# Try it:
Among the entries below, which lines include the string "plus"? Show each one.
Records shown Start Marker
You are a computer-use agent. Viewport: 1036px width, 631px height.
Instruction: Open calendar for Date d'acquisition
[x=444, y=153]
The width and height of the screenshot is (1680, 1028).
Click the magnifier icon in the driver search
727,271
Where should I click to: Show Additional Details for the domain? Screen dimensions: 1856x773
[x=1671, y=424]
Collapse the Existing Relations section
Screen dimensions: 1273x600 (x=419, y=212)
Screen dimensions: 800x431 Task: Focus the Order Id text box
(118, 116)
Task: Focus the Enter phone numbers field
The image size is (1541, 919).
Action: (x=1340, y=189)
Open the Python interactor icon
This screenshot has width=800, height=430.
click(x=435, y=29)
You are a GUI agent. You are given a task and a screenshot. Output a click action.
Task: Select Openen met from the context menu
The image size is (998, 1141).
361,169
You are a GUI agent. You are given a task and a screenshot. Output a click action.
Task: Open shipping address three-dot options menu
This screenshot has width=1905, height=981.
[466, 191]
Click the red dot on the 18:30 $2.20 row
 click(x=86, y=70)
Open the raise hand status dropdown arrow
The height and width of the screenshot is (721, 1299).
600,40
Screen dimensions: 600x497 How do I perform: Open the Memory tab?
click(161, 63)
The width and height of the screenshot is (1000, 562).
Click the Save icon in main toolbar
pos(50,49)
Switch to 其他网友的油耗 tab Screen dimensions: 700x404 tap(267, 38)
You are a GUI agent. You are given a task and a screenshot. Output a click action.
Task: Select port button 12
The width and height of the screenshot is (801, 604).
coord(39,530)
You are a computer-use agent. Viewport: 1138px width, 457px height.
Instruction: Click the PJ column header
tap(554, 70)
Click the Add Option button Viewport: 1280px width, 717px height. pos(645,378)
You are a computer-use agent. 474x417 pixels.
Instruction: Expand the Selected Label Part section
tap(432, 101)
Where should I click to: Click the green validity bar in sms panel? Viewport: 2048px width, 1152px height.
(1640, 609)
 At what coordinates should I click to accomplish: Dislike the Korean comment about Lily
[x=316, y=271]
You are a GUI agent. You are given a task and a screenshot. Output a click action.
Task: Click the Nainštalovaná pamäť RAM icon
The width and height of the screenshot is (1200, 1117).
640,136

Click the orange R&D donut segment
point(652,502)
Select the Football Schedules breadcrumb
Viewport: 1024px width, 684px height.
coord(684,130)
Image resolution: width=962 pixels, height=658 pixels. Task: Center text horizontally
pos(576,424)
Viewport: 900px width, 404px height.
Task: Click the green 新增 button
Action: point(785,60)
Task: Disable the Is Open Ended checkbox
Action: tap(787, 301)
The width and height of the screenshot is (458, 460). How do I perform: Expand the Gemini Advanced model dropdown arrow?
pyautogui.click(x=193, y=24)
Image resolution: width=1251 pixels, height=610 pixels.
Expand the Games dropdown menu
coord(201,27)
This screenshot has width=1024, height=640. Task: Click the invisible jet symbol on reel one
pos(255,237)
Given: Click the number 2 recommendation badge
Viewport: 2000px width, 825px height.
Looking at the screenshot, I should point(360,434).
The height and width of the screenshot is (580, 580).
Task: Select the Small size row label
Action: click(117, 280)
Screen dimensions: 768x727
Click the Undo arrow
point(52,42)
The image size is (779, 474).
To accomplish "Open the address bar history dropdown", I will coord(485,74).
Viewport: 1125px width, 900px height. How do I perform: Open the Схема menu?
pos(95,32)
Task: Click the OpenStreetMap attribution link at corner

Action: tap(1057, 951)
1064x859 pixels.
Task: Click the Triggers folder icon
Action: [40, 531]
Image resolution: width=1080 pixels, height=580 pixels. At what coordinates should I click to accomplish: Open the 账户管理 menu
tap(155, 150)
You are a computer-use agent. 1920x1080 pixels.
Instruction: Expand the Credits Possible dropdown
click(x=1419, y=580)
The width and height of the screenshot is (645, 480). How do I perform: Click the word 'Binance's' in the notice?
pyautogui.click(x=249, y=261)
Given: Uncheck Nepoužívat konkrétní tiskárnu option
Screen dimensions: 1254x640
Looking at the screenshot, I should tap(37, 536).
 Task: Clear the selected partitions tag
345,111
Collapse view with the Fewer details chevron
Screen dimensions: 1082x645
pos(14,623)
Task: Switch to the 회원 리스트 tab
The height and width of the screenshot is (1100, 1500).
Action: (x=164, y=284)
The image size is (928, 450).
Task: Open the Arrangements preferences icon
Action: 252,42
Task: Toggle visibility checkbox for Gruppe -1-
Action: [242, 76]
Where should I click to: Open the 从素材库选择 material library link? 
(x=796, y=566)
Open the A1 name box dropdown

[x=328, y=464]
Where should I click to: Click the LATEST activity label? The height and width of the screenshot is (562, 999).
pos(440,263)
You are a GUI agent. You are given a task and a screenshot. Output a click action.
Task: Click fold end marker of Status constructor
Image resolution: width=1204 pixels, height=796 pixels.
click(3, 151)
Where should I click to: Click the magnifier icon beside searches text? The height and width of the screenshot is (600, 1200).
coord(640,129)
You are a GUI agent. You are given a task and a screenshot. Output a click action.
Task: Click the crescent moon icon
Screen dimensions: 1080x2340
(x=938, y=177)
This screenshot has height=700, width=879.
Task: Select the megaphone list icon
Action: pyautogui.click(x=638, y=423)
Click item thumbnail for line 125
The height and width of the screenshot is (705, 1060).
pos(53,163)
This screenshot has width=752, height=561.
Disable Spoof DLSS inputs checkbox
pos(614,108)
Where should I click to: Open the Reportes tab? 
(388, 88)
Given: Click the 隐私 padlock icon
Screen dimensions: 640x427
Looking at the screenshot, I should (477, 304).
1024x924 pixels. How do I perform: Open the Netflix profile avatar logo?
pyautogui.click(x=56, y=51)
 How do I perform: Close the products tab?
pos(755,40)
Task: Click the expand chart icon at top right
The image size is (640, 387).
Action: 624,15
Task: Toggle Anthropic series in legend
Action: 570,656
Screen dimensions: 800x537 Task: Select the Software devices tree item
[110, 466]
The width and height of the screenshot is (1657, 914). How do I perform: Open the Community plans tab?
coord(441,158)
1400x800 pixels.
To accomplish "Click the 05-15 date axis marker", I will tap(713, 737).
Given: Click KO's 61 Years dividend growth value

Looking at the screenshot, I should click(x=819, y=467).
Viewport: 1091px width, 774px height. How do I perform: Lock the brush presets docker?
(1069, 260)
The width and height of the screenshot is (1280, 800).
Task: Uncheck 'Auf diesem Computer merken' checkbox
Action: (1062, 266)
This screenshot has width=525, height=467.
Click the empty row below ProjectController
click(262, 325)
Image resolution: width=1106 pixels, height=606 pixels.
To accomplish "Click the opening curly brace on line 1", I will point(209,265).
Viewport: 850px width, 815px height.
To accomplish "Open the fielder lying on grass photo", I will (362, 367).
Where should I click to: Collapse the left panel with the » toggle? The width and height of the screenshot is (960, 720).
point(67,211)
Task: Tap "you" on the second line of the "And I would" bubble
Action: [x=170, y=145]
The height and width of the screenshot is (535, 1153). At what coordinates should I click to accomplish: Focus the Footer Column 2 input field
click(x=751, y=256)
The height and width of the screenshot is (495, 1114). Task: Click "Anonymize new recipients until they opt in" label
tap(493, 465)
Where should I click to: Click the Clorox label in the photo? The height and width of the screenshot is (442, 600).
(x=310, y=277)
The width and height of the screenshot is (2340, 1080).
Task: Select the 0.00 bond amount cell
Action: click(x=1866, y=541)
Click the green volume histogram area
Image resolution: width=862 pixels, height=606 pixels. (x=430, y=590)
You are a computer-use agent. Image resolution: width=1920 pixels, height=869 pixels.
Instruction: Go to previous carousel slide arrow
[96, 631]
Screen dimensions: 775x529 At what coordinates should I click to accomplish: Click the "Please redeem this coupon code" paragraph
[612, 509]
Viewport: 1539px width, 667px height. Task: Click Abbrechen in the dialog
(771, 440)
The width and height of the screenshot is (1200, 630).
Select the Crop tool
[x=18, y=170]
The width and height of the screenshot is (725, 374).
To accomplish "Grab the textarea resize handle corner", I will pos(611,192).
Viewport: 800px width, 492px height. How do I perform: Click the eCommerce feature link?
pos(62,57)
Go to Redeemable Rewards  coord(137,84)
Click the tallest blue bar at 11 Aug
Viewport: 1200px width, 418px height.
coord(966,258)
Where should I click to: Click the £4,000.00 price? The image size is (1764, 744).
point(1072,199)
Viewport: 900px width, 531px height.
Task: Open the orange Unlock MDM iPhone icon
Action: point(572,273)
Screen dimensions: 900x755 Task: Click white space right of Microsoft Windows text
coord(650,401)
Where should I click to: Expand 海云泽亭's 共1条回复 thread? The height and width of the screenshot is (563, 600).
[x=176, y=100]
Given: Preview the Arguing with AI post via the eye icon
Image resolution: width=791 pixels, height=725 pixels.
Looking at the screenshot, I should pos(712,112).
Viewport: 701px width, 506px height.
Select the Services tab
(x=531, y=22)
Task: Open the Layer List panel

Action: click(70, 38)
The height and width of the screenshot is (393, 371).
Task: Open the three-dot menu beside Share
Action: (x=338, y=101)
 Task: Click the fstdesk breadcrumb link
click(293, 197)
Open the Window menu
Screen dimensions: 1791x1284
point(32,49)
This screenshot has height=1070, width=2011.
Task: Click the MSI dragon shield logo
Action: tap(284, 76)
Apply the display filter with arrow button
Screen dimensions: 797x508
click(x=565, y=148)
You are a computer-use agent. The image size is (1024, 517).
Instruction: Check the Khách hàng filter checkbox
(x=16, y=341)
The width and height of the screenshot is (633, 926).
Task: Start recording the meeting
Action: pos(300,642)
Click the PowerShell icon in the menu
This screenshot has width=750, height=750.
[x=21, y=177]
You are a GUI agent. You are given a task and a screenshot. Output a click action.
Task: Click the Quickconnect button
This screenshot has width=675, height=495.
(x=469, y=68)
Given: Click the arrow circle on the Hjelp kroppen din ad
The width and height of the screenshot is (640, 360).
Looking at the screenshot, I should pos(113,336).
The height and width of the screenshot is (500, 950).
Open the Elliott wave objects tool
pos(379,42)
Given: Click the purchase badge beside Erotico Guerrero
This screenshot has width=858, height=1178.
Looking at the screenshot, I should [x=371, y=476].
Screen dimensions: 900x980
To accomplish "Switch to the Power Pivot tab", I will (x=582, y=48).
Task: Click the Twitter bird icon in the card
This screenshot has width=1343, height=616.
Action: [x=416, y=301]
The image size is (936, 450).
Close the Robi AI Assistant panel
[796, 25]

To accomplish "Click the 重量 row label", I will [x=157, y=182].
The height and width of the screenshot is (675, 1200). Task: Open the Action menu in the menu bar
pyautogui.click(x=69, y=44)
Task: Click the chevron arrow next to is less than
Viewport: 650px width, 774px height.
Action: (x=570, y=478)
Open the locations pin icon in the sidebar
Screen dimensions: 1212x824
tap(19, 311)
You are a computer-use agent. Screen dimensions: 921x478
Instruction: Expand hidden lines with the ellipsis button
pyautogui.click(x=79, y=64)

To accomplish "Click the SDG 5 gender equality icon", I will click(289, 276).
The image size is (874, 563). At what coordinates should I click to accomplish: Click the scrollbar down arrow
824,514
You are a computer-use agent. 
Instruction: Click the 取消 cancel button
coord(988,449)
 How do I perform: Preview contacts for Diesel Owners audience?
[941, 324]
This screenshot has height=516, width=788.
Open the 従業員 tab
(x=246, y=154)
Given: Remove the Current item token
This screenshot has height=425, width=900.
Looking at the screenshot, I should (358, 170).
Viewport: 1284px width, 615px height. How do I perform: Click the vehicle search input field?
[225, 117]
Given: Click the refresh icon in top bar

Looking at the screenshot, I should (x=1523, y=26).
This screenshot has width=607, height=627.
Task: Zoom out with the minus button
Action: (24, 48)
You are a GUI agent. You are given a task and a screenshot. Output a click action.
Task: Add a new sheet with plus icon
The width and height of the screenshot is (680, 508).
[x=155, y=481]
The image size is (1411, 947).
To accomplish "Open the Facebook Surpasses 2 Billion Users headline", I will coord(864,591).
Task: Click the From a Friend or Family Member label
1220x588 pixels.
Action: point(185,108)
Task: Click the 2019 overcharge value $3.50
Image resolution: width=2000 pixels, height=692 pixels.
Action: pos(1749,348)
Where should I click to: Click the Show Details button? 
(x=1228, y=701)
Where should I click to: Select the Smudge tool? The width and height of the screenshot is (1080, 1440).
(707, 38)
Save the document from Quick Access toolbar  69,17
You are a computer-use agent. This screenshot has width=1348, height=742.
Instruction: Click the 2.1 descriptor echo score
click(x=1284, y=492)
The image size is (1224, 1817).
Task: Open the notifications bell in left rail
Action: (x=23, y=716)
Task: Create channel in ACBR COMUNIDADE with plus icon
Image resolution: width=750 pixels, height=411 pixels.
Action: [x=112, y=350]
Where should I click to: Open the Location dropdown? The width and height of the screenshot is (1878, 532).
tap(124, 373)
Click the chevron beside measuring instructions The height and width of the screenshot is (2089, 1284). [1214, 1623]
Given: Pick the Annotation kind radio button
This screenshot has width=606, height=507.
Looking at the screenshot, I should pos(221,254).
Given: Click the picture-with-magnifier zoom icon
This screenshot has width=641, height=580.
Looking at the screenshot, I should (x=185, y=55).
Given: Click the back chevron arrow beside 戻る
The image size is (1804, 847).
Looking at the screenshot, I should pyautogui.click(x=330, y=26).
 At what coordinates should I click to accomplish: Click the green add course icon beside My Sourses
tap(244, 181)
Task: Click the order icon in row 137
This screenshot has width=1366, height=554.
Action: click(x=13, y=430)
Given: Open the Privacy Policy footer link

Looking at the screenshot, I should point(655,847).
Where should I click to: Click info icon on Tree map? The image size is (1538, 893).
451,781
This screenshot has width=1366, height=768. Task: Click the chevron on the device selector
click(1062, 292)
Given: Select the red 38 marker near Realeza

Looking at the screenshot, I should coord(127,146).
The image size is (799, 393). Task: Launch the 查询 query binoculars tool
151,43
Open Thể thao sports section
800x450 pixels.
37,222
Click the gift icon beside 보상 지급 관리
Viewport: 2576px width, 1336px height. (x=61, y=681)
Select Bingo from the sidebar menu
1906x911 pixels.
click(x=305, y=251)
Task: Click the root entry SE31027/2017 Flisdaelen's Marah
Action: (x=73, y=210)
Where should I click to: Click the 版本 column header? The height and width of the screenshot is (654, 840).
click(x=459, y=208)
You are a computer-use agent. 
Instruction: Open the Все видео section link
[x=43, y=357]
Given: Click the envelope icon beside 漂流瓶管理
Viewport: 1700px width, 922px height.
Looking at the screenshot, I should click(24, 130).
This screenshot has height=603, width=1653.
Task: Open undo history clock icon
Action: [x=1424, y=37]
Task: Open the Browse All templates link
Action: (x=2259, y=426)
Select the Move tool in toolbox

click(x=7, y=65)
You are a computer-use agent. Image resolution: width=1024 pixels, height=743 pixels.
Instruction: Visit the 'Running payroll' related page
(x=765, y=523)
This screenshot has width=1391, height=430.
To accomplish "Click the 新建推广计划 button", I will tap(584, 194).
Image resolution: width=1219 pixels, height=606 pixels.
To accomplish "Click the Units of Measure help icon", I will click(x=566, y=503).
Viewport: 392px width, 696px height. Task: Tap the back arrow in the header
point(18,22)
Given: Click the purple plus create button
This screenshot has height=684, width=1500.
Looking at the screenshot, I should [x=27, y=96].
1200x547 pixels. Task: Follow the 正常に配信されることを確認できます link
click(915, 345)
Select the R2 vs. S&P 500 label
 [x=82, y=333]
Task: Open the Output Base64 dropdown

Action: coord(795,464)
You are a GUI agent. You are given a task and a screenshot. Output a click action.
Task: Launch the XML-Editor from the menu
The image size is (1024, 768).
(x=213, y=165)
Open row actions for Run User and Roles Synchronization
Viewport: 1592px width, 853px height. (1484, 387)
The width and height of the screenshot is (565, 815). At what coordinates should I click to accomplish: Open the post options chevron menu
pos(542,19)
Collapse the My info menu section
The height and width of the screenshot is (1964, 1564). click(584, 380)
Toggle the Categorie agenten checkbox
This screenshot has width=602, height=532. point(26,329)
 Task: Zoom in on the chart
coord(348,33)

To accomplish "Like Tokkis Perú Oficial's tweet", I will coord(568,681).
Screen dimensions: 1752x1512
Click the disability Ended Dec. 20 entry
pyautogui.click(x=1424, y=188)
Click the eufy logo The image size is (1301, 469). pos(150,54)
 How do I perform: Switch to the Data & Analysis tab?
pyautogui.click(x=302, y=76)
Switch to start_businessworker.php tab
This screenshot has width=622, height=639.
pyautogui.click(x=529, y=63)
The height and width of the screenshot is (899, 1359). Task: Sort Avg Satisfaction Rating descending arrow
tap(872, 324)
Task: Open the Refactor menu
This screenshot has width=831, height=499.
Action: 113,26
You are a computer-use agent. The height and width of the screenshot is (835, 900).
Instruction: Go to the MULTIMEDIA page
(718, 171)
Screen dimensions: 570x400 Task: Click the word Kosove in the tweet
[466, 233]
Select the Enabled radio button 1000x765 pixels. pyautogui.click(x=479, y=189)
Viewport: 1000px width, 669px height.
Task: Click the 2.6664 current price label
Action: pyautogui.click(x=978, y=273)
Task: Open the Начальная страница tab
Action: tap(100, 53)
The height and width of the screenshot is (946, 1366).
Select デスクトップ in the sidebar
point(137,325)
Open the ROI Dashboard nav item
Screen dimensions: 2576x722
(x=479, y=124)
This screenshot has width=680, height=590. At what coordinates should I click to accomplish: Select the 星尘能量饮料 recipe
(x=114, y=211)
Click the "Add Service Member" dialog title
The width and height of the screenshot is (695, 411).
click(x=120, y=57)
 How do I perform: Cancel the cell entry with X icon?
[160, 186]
Records shown End Marker
# Response below:
Task: Add a new sheet with plus icon
Task: Create channel in ACBR COMUNIDADE with plus icon
Given: Click the purple plus create button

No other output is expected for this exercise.